Work instructions: From the records below, transcribe exactly the lines that begin at the line with "Viewport: 866px width, 594px height." and end at the line with "Task: Click the blue", both included.

+---+

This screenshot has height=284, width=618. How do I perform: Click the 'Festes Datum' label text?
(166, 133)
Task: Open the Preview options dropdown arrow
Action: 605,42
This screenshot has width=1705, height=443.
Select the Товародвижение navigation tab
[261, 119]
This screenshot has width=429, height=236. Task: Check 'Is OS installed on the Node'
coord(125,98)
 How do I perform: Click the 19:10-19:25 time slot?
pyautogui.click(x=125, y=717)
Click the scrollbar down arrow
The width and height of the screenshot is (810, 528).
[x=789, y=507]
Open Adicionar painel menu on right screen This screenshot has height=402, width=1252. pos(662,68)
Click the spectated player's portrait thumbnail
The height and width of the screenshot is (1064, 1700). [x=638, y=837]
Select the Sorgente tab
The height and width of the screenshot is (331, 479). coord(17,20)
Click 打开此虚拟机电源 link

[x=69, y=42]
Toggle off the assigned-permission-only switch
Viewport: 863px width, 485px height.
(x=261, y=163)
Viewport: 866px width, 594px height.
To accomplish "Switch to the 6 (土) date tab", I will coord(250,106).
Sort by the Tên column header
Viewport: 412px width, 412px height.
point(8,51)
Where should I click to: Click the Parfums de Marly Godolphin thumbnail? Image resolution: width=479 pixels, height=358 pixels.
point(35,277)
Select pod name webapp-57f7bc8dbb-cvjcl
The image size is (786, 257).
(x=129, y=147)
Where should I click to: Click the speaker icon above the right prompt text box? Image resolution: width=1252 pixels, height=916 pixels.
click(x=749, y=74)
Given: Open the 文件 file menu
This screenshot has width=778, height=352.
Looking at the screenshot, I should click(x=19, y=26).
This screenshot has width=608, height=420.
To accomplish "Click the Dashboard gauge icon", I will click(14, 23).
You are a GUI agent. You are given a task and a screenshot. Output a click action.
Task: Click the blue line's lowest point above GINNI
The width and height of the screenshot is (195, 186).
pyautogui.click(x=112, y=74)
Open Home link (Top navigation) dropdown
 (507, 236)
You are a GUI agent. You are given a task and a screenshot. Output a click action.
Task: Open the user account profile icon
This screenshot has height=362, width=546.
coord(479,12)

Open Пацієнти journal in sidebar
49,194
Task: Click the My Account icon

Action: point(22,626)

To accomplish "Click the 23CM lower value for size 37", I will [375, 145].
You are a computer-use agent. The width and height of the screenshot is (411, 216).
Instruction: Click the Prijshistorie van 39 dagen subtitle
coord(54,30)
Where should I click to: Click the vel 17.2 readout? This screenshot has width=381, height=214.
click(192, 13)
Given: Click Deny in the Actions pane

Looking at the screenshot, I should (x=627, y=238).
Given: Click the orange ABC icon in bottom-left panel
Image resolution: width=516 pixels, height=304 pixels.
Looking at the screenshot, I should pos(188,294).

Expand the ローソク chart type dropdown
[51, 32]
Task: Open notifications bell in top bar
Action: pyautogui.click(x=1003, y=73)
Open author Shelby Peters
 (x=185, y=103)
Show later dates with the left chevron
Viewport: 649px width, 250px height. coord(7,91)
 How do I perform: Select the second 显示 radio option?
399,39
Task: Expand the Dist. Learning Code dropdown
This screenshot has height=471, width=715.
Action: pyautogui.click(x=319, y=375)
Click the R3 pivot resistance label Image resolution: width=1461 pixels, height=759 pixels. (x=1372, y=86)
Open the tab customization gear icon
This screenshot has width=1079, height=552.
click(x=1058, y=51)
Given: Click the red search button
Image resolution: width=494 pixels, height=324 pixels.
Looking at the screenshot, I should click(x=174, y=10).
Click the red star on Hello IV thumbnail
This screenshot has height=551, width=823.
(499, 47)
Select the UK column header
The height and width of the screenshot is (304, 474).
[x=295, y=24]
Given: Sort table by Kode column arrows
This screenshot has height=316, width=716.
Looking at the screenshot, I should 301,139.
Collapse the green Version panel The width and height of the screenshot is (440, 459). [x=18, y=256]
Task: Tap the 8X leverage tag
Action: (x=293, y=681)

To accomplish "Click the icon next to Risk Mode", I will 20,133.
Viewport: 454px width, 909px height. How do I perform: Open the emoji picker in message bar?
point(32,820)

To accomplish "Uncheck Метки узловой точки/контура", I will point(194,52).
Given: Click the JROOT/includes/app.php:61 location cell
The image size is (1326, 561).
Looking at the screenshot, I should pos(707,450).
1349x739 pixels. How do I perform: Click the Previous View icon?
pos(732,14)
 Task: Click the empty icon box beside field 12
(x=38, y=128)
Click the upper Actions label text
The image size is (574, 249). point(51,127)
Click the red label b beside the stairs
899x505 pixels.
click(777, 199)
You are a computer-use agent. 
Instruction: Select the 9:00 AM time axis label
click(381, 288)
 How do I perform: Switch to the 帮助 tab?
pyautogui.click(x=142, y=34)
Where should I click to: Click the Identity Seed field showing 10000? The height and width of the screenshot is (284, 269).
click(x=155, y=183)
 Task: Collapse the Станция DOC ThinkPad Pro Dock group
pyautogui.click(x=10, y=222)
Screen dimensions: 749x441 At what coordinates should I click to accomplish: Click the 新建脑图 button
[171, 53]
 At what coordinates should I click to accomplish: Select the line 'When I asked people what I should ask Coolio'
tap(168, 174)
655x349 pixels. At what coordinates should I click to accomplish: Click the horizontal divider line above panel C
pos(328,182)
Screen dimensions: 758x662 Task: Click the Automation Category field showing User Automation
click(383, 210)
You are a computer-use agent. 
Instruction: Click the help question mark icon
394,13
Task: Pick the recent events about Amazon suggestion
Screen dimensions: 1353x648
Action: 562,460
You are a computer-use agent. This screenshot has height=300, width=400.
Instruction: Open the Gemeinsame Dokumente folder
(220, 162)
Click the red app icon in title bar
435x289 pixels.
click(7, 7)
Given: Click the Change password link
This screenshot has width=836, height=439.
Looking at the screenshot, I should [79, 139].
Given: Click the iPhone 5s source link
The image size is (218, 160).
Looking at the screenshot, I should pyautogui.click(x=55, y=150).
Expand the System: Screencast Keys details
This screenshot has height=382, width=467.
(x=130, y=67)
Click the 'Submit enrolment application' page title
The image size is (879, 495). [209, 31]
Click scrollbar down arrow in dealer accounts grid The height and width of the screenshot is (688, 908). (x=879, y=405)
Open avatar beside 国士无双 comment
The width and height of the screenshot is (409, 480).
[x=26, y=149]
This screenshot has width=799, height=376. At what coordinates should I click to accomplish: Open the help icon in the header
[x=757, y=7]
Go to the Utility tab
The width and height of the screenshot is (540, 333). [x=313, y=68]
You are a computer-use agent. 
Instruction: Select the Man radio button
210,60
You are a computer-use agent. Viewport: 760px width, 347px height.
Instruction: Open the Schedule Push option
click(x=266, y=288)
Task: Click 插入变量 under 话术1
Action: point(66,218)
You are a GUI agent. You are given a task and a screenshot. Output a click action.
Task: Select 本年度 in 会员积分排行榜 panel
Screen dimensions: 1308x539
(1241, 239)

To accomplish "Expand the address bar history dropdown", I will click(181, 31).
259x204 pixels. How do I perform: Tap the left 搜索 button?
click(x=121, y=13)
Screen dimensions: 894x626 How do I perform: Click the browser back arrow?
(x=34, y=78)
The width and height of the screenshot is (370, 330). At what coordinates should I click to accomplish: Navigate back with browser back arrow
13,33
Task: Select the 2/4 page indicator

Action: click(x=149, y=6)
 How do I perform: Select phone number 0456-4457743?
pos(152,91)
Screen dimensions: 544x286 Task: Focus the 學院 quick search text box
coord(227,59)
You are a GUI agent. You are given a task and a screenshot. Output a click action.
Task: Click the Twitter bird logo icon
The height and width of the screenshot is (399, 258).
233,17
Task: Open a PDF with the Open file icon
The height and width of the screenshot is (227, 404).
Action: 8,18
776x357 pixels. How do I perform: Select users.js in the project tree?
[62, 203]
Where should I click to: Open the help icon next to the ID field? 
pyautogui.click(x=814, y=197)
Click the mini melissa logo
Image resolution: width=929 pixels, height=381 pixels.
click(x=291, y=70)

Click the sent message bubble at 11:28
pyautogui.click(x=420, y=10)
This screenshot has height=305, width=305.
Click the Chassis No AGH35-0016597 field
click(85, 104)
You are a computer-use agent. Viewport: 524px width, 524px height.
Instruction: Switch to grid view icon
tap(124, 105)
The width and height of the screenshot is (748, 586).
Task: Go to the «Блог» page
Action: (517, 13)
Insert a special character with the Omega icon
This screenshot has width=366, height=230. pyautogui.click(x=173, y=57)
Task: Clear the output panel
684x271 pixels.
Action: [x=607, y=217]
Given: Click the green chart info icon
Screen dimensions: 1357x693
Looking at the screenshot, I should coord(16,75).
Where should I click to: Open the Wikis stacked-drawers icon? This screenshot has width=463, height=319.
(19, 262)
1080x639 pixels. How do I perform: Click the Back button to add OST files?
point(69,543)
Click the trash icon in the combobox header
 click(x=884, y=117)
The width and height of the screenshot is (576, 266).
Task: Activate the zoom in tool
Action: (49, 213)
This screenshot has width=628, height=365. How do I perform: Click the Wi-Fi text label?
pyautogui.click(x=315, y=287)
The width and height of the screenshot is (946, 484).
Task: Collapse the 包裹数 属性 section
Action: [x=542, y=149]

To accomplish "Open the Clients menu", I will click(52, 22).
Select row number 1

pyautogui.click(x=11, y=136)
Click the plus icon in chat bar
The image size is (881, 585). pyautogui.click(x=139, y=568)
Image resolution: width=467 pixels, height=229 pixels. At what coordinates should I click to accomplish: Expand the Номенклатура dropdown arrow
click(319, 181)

+---+

Solution to the problem:
Viewport: 866px width, 594px height.
To accomplish "Switch to the 6 (土) date tab", I will coord(250,106).
Sort by the Tên column header
Viewport: 412px width, 412px height.
point(8,51)
Where should I click to: Click the Parfums de Marly Godolphin thumbnail? Image resolution: width=479 pixels, height=358 pixels.
point(35,277)
Select pod name webapp-57f7bc8dbb-cvjcl
The image size is (786, 257).
(x=129, y=147)
Where should I click to: Click the speaker icon above the right prompt text box? Image resolution: width=1252 pixels, height=916 pixels.
click(x=749, y=74)
Given: Open the 文件 file menu
This screenshot has width=778, height=352.
Looking at the screenshot, I should click(x=19, y=26).
This screenshot has width=608, height=420.
To accomplish "Click the Dashboard gauge icon", I will click(14, 23).
You are a GUI agent. You are given a task and a screenshot. Output a click action.
Task: Click the blue line's lowest point above GINNI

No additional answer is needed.